If you know your car's engine is going to need replaced after exactly 100,000 miles, you know to save up for a new engine or a new car - and you know how long you have to save, so you can precisely set aside an appropriate figure every month.
If you know your car's engine will die sometime within the next 15,000 miles, you know you need to start saving up immediately, but b/c you don't know when in the next 15,000 miles you have to rush your saving.
If you have no idea when your car's engine is going to die, you are likely to end up dead engine and little to no savings.
The real reason insurance is high is because of fraudulent claim risk. Hurricanes themselves are more or less a solved problem in Florida. That data is useless.
Year-over-year, economic impacts and disruptions due to tropical cyclones are dramatically rising. Most of this is an exposure issue. But long-tail events - like Andrew's utter devastation of Homestead in 1992 or Katrina's unique confluence of storm surge in urban/suburban parishes in LA - can and do happen.
One day, there will be another Galveston or Homestead.
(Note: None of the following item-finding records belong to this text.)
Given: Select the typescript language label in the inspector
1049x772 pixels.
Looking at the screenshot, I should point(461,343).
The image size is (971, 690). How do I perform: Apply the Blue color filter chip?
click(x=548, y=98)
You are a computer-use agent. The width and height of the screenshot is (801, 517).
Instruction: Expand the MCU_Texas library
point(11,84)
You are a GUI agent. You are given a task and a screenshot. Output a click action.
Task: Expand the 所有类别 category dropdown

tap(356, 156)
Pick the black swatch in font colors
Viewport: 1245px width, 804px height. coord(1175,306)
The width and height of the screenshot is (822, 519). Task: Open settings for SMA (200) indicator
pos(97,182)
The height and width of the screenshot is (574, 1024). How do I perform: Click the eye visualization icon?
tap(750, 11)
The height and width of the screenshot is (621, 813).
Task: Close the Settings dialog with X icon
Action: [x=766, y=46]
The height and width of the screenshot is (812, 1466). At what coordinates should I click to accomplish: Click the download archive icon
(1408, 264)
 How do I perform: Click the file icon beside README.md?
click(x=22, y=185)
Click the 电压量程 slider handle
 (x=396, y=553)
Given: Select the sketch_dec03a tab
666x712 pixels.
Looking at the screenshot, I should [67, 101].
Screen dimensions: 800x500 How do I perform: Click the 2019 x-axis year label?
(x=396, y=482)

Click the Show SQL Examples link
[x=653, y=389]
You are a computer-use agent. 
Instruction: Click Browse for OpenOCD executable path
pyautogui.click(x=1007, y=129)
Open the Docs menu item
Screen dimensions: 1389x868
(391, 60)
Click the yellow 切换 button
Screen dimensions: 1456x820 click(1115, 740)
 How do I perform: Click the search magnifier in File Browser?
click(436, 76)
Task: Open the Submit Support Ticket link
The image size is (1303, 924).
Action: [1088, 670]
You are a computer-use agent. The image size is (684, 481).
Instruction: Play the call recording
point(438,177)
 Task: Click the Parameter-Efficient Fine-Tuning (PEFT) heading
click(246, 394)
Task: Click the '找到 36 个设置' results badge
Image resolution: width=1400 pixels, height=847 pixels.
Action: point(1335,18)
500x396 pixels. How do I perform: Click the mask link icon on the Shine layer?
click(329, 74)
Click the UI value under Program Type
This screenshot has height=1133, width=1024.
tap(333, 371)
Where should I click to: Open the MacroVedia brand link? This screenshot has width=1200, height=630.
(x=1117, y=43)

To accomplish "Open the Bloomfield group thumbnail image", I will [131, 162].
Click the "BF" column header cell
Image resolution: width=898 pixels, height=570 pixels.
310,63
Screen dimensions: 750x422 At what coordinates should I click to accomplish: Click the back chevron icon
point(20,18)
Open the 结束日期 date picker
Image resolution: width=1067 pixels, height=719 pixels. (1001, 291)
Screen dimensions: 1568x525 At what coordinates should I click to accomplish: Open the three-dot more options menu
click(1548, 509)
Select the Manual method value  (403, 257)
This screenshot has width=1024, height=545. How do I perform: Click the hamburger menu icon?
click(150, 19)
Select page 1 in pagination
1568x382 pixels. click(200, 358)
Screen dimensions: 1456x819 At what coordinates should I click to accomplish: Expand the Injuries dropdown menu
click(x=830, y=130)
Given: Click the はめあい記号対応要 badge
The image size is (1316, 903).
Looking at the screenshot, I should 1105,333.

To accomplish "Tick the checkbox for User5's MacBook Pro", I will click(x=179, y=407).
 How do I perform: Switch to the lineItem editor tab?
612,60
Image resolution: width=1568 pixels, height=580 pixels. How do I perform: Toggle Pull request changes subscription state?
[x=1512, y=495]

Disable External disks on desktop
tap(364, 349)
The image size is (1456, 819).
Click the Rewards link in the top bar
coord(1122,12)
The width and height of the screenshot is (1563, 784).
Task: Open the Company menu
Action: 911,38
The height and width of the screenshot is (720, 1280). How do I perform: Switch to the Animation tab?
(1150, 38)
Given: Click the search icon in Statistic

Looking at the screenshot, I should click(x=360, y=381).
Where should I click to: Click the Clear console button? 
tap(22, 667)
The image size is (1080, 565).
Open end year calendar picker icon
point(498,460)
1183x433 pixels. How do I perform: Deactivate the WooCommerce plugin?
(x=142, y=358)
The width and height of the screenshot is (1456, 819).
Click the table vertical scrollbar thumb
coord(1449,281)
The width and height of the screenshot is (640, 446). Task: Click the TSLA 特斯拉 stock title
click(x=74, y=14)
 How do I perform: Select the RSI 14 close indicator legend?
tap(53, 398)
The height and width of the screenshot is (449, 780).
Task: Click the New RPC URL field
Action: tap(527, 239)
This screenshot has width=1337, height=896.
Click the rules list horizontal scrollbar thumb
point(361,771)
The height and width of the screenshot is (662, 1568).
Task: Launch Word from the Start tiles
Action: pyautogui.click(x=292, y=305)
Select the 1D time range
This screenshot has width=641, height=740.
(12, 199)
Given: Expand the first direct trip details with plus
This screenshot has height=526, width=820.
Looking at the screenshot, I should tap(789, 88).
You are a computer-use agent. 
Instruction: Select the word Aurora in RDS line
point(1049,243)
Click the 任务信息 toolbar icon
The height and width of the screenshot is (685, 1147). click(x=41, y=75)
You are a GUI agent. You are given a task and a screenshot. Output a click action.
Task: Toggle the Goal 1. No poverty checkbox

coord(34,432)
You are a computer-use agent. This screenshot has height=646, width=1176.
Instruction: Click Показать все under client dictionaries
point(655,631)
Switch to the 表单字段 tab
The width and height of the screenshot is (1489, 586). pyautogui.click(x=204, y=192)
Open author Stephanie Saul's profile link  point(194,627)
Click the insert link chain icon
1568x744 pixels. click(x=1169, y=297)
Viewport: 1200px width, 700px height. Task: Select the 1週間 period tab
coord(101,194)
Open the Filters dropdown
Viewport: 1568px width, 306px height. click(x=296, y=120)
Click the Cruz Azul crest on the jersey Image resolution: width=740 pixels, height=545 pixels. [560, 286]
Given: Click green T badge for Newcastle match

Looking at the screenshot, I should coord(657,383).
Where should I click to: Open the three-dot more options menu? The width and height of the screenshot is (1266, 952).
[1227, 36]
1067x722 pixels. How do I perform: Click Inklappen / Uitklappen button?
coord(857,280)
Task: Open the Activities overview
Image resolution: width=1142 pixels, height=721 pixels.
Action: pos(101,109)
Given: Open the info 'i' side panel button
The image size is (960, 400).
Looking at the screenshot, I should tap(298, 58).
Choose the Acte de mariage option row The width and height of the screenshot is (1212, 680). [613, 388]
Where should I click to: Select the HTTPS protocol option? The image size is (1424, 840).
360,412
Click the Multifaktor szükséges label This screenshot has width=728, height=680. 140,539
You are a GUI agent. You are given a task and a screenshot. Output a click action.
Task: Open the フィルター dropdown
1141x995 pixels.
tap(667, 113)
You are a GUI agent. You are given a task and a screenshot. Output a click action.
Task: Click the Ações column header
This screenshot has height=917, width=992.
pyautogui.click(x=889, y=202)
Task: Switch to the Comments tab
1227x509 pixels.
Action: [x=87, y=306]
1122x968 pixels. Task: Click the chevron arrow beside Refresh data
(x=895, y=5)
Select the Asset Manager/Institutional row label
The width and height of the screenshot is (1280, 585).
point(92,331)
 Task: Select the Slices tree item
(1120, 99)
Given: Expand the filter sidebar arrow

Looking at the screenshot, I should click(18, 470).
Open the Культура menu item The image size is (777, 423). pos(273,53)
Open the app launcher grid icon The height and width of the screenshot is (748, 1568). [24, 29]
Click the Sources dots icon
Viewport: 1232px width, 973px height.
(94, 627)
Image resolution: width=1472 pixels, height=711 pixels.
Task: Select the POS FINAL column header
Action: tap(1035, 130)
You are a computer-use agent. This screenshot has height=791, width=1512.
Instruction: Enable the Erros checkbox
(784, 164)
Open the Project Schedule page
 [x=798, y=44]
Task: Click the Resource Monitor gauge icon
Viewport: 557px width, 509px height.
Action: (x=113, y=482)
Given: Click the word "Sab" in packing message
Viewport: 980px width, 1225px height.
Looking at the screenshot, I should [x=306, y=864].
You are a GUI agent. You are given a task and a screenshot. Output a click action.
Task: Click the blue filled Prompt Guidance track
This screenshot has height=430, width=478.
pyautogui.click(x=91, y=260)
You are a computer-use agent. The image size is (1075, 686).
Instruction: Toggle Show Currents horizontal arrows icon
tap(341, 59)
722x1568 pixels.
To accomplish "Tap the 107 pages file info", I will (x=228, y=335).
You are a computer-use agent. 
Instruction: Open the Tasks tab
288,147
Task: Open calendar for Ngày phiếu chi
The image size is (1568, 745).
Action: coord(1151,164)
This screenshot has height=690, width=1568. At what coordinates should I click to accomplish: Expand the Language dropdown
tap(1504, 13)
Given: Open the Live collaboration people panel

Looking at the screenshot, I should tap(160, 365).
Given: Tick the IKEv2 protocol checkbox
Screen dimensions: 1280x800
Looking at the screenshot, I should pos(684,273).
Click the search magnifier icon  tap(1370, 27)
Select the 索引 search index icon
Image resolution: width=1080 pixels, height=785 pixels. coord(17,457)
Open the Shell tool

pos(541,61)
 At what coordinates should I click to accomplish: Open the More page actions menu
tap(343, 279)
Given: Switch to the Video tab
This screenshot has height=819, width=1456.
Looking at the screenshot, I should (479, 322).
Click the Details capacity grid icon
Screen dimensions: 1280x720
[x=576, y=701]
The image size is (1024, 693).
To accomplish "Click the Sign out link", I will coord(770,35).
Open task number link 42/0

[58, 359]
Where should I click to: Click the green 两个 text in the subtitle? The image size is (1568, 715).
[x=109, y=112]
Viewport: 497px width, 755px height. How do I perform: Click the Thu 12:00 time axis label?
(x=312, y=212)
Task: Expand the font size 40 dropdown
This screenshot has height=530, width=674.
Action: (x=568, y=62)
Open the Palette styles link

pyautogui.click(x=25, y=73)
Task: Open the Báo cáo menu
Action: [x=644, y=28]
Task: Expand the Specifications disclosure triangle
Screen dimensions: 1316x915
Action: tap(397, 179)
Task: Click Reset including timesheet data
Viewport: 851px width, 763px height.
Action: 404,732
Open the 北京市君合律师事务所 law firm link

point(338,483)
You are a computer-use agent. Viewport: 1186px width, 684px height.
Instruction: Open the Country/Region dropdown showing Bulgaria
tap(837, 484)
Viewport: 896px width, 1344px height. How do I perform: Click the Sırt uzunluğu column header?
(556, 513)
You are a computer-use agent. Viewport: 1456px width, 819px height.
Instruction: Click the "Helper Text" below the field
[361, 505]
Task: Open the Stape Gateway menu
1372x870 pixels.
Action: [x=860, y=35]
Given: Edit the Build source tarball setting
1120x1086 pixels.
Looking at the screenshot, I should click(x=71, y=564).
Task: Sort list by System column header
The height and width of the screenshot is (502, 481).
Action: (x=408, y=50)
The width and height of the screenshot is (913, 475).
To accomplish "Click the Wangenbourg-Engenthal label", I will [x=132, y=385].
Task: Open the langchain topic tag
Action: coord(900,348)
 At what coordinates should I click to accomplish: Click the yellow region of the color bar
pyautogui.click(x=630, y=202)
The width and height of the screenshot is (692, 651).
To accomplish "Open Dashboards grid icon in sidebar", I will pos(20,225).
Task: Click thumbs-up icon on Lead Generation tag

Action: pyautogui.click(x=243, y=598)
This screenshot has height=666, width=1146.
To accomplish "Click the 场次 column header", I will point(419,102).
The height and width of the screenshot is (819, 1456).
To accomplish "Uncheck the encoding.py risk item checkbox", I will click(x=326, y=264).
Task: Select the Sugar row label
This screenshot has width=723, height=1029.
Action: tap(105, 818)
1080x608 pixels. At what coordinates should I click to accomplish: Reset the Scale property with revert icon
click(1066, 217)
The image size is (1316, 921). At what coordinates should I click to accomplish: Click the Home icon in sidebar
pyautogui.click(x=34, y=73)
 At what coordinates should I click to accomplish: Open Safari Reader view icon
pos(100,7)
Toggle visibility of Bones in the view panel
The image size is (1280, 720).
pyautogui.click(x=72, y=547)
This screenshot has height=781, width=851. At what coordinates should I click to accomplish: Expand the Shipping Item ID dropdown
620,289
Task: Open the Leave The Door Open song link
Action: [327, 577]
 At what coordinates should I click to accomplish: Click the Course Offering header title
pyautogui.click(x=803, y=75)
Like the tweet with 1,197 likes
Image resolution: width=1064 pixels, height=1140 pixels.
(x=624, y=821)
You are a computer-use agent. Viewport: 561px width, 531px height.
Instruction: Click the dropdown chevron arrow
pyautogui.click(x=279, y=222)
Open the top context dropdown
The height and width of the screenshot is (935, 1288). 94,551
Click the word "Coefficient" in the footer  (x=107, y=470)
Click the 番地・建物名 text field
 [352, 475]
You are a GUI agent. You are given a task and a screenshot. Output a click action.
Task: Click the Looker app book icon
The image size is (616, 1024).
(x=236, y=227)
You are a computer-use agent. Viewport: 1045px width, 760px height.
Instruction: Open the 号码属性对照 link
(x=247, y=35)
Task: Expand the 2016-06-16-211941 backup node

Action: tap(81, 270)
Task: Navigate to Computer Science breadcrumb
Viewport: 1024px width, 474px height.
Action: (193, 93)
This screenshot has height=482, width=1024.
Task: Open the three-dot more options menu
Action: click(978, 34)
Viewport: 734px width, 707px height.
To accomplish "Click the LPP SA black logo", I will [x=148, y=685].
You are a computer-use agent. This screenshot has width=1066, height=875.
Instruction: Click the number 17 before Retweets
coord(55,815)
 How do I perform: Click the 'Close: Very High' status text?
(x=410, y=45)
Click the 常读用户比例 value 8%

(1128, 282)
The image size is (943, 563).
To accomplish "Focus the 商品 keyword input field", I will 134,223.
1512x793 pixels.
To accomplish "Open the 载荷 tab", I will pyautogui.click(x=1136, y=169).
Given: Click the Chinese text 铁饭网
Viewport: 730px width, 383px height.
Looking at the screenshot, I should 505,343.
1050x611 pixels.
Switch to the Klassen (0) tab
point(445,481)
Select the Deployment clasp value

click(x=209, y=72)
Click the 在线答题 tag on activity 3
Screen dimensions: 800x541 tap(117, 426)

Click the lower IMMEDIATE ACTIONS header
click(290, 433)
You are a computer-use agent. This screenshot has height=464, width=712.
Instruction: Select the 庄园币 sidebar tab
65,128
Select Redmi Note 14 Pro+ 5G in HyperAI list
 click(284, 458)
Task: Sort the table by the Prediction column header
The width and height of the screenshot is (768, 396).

I sincerely hope you're right, but there is plenty of evidence suggesting that this will not be the case, owing to a multitude of factors:
- not all housing stock is <30 years old and has been properly retrofitted to meet state specs
- the climates around the Gulf, which tend to be more humid, can lead to premature degradation of things like strengthened anchor bolts and roof attachments
- there continue to be immense factors related to cost and time-to-build which provide significant negative pressure towards cutting corners and minimum-compliance which may mitigate some of the attendant benefits of strengthened building codes
An event like Andrew _is the selection event_ that you're referring to.